4

This pattern does the work

(?:\G(?!\A)|begin).*?\K(keyword)(?=.*end)

String:

begin
keyword
keyword 
end

I get what I want (keyword keyword) in just one capture group, but if the string has this:

begin
keyword
keyword 
end
keyword
end

I get three matches, How to stop in the first end ?

Can be this pattern be better, optimized?

demo regex

brian d foy
  • 129,424
  • 31
  • 207
  • 592
The nothing
  • 148
  • 1
  • 3
  • 13
  • 1
    `(?:\G(?!\A)|begin)(?:(?!begin|end).)*?\K(keyword)(?=.*end)` or `(?:\G(?!\A)|begin)(?:(?!begin|end).)*?\K(keyword)(?=(?:(?!begin).)*end)` – Wiktor Stribiżew Mar 29 '20 at 12:19
  • Why dont't you just match `begin` and `end` too and then extract a matching group? Would simplify the pattern.. – ssc-hrep3 Mar 29 '20 at 12:20
  • TRY: SEARCH: `(?s).*?(begin)(?-s).*\R((?:.*\R)*?).*(end)(?s).*` REPLACE BY:`\1\r\2\3` see here: https://regex101.com/r/Xw1ueP/3 – Just Me Mar 29 '20 at 13:06

3 Answers3

2

I would hate to run across such a regex in code. Any small change and it's broken.

I'd open a filehandle on a reference to the string then read its lines. Skip everything until you run into the starting line, then read everything up to the ending line:

use v5.26;

my $string =<<~'HERE';
    begin
    keyworda
    keywordb
    end
    keywordc
    end
    HERE

open my $fh, '<', \$string;

while( <$fh> ) { last if /\Abegin/ }

my @keywords;
while( <$fh> ) {
    last if /^end/;
    chomp;
    push @keywords, $_;
    }

say join "\n", @keywords;

This outputs:

keyworda
keywordb

Or, break it up into two regexes.

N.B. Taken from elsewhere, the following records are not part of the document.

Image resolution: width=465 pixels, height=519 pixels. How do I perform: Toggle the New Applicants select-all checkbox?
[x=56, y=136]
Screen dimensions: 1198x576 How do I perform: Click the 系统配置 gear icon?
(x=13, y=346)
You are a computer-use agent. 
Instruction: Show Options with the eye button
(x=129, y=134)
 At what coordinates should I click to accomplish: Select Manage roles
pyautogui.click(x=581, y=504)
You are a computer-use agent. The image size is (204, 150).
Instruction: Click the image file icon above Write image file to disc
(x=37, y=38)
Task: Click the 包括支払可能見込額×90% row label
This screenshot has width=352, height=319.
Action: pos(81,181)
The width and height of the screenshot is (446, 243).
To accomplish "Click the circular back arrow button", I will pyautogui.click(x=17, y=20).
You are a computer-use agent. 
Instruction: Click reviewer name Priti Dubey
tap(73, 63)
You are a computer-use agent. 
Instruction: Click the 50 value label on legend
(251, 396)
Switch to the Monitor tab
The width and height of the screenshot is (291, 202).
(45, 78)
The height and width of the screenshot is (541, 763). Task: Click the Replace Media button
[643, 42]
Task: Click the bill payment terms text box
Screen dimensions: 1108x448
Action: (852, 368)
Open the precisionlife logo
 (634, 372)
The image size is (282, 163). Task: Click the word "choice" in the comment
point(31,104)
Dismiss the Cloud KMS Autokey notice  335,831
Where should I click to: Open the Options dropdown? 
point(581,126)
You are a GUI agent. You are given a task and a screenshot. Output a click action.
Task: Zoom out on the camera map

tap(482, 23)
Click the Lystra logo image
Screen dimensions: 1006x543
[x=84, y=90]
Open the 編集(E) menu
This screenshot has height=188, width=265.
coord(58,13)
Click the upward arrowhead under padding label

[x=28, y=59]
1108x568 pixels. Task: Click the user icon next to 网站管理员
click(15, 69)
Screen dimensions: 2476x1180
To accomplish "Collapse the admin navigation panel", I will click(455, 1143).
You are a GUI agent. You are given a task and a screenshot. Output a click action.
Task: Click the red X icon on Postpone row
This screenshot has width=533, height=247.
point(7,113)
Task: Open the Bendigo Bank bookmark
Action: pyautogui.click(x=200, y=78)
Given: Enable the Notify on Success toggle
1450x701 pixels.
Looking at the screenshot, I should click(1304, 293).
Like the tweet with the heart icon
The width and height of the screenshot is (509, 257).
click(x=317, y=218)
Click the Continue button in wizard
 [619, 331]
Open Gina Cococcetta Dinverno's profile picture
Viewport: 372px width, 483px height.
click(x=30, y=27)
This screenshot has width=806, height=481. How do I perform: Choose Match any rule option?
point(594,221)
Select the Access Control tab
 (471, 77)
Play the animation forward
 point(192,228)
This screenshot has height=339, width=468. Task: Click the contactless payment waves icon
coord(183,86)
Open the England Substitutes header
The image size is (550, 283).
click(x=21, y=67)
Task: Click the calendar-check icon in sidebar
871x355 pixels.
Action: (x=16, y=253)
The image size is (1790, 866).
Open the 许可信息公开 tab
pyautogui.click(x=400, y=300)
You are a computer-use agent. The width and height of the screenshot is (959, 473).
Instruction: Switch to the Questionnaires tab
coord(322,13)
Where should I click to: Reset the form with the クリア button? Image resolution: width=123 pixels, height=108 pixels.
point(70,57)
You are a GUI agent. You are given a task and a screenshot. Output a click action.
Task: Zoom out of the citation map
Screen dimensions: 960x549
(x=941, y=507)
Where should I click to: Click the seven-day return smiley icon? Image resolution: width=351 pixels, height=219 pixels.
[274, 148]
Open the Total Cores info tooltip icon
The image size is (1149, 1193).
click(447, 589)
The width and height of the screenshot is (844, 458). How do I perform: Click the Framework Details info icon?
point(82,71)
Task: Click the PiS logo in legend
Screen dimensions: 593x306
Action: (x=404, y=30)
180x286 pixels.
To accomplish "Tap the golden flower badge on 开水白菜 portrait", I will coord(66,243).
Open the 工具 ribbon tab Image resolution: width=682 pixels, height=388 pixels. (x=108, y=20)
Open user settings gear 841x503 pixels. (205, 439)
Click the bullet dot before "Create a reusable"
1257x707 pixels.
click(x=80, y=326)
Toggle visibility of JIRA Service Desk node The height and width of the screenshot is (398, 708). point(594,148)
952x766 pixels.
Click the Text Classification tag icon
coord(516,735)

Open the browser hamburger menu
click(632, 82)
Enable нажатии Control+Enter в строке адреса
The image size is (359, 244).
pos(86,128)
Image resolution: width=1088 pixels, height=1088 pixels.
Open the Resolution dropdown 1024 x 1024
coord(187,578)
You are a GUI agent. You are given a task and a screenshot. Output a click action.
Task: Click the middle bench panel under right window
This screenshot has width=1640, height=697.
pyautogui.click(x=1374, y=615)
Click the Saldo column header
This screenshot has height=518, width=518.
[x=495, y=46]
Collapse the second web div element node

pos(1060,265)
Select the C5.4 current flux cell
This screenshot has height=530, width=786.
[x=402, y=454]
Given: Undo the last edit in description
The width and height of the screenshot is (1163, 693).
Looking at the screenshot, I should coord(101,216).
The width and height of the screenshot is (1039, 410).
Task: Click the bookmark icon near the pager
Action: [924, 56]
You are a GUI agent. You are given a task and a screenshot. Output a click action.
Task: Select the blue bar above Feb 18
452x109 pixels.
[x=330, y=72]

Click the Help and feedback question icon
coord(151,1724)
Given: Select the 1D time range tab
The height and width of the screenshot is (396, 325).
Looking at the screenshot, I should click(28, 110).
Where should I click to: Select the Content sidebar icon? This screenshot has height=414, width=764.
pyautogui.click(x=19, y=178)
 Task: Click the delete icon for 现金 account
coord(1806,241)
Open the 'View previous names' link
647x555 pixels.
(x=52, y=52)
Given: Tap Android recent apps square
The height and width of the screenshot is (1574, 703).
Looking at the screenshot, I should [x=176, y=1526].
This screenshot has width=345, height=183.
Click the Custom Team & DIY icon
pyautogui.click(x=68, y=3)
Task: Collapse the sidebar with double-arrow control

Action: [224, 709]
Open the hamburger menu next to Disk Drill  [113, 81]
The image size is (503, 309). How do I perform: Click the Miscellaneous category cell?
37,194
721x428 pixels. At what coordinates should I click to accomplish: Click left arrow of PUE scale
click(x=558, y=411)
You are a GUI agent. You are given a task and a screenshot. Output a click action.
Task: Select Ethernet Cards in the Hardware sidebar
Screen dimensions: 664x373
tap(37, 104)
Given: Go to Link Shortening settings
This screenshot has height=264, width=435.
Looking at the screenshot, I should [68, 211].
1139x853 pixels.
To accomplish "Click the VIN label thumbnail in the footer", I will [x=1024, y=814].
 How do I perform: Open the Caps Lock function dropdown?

One sets the starting position, then you repeatedly match as long as the line isn't the ending line. This is a bit cleaner, but some people may be confused by the global matching in scalar context:

use v5.26;

my $string =<<~'HERE';
    begin
    keyworda
    keywordb
    end
    keywordc
    end
    HERE

my @keywords;
if( $string =~ / ^ begin \R /gmx ) {
    while( $string =~ /\G (?!end \R) (\N+) \R /gx ) {
        push @keywords, $1;
        }
    }

say join "\n", @keywords;
brian d foy
  • 129,424
  • 31
  • 207
  • 592
-1

Use regular expression and store match in an array

my @result = $data =~ /begin\n(.*?)\nend/sg;

then output to console

use strict;
use warnings;
use feature 'say';

use Data::Dumper;

my $data = do { local $/; <DATA> };

my @result = $data =~ /begin\n(.*?)\nend/sg;

say '-' x 35 . "\n" . $_ for @result;

__DATA__
begin
keyword 1
keyword 2
end
keyword
end
keyword
begin
keyword 3
keyword 4
end
keyword 
keyword 

Output

-----------------------------------
keyword 1
keyword 2
-----------------------------------
keyword 3
keyword 4
Polar Bear
  • 6,762
  • 1
  • 5
  • 12
-1

You can use not equal in grouping to fetch the data from begin to end.

 my @keyws = ($data=~/begin((?:(?!begin|end).)*)end/sg);

 use Data::Dumper;

 print Dumper @keyws;

It's my way to doing in LaTeX.

brian d foy
  • 129,424
  • 31
  • 207
  • 592
ssr1012
  • 2,573
  • 1
  • 18
  • 30